_EXERCISE DESCRIPTION_. Repeat the material verbatim, from the line containing "Close the sidebar" through the line containing "tap(540, 193)", inclusive.

═══ STORED RECORDS

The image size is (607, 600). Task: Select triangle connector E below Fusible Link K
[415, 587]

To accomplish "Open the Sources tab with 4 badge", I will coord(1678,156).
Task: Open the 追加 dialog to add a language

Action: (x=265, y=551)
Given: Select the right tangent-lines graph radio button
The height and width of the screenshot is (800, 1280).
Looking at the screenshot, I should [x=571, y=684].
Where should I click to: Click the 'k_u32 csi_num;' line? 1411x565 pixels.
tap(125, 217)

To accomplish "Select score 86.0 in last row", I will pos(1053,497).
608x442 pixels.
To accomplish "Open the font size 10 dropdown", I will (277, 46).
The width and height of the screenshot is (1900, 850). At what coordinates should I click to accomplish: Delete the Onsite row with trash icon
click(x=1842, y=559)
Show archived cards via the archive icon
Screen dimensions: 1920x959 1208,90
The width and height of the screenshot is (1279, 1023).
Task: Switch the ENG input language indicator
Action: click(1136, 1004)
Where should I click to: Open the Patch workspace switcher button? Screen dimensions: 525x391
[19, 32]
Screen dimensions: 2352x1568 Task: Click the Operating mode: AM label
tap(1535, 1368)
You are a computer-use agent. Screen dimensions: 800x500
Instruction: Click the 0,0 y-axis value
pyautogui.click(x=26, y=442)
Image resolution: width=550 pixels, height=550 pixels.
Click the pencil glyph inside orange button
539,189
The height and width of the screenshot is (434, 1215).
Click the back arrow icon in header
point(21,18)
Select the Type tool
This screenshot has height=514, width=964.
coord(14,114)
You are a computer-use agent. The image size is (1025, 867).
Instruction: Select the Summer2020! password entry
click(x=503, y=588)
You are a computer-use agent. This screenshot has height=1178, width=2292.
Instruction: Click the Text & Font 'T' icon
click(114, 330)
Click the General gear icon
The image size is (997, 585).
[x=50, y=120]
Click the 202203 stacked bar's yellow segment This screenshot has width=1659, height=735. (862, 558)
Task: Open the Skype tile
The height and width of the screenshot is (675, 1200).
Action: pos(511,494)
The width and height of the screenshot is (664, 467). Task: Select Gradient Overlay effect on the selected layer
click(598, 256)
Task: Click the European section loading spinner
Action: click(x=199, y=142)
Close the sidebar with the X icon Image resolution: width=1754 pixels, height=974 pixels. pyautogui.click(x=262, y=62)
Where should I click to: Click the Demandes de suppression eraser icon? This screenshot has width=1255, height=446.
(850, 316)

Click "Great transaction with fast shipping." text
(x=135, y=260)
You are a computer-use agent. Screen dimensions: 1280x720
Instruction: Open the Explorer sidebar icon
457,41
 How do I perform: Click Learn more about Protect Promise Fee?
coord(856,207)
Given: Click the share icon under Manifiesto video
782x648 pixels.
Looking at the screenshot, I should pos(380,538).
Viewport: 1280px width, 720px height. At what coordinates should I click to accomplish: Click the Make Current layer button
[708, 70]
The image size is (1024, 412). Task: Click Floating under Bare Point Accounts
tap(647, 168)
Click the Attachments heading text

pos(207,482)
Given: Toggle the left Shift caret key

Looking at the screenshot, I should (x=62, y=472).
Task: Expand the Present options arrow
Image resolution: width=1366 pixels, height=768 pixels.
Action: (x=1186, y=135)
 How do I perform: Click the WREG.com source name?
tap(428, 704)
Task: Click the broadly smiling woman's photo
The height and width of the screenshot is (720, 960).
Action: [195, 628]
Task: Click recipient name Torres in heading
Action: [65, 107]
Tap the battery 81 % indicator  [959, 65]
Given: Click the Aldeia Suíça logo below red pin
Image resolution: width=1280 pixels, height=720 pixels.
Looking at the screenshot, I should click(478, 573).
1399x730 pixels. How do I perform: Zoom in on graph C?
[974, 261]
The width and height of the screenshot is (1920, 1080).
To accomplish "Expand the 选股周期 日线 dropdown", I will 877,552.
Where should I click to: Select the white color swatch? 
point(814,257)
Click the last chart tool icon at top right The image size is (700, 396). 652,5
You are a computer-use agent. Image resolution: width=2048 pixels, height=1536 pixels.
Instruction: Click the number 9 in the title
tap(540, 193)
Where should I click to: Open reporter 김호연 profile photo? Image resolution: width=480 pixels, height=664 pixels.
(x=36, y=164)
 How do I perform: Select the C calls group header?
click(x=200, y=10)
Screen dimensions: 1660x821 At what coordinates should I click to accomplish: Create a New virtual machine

══════

_RIGHT ANSWER_.
Close the sidebar with the X icon Image resolution: width=1754 pixels, height=974 pixels. pyautogui.click(x=262, y=62)
Where should I click to: Click the Demandes de suppression eraser icon? This screenshot has width=1255, height=446.
(850, 316)

Click "Great transaction with fast shipping." text
(x=135, y=260)
You are a computer-use agent. Screen dimensions: 1280x720
Instruction: Open the Explorer sidebar icon
457,41
 How do I perform: Click Learn more about Protect Promise Fee?
coord(856,207)
Given: Click the share icon under Manifiesto video
782x648 pixels.
Looking at the screenshot, I should pos(380,538).
Viewport: 1280px width, 720px height. At what coordinates should I click to accomplish: Click the Make Current layer button
[708, 70]
The image size is (1024, 412). Task: Click Floating under Bare Point Accounts
tap(647, 168)
Click the Attachments heading text

pos(207,482)
Given: Toggle the left Shift caret key

Looking at the screenshot, I should (x=62, y=472).
Task: Expand the Present options arrow
Image resolution: width=1366 pixels, height=768 pixels.
Action: (x=1186, y=135)
 How do I perform: Click the WREG.com source name?
tap(428, 704)
Task: Click the broadly smiling woman's photo
The height and width of the screenshot is (720, 960).
Action: [195, 628]
Task: Click recipient name Torres in heading
Action: [65, 107]
Tap the battery 81 % indicator  [959, 65]
Given: Click the Aldeia Suíça logo below red pin
Image resolution: width=1280 pixels, height=720 pixels.
Looking at the screenshot, I should click(478, 573).
1399x730 pixels. How do I perform: Zoom in on graph C?
[974, 261]
The width and height of the screenshot is (1920, 1080).
To accomplish "Expand the 选股周期 日线 dropdown", I will 877,552.
Where should I click to: Select the white color swatch? 
point(814,257)
Click the last chart tool icon at top right The image size is (700, 396). 652,5
You are a computer-use agent. Image resolution: width=2048 pixels, height=1536 pixels.
Instruction: Click the number 9 in the title
tap(540, 193)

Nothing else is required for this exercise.